Exercise input
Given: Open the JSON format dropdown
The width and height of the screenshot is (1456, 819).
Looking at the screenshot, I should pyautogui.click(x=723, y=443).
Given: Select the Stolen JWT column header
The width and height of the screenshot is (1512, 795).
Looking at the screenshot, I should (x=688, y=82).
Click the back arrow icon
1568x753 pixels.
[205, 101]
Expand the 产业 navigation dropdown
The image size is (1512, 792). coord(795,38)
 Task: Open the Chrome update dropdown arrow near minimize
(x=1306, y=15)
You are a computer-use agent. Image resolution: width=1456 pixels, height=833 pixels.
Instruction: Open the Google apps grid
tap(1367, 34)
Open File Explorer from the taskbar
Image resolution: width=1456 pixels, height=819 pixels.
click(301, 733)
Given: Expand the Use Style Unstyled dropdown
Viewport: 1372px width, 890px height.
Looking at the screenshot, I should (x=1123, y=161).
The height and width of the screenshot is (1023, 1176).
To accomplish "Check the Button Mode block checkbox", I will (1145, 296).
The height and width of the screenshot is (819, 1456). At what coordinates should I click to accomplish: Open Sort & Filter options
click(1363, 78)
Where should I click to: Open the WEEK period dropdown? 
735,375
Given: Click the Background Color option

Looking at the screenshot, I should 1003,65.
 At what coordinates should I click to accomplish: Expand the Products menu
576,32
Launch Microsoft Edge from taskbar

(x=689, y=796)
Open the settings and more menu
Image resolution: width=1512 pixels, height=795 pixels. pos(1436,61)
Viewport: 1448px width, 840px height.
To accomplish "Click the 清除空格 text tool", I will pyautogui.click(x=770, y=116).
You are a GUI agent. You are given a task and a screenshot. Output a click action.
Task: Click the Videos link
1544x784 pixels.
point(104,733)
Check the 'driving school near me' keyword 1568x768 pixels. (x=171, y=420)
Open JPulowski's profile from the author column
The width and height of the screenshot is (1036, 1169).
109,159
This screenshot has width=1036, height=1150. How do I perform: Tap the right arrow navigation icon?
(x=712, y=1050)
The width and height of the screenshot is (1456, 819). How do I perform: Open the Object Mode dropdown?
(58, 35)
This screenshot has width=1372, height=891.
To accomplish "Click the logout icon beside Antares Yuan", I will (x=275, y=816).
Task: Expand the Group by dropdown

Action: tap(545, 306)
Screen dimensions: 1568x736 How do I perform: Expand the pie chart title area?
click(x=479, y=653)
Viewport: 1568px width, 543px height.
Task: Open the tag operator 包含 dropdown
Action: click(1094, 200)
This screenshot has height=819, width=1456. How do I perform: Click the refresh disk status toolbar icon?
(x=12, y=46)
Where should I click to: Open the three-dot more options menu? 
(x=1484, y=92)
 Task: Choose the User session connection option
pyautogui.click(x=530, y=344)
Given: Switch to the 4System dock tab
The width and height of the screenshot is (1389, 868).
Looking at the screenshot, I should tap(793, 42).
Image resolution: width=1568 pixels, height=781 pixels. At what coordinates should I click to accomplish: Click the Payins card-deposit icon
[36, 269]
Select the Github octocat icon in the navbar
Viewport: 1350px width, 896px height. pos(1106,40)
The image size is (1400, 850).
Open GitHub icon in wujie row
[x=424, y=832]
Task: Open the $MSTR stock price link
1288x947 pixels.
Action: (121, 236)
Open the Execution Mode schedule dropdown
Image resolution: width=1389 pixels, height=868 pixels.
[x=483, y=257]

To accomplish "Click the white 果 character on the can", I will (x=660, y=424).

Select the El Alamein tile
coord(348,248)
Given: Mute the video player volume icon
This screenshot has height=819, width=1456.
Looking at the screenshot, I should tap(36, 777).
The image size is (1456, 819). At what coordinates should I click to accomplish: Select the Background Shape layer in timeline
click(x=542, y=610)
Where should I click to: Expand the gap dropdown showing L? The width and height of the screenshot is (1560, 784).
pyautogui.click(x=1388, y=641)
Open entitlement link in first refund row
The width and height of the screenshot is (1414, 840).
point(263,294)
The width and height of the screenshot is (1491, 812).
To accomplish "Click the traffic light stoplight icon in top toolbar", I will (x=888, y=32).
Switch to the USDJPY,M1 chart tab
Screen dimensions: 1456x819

Your instructions
State, as a bare number, how many lines of the material include the string "agent".

Solution to this problem
2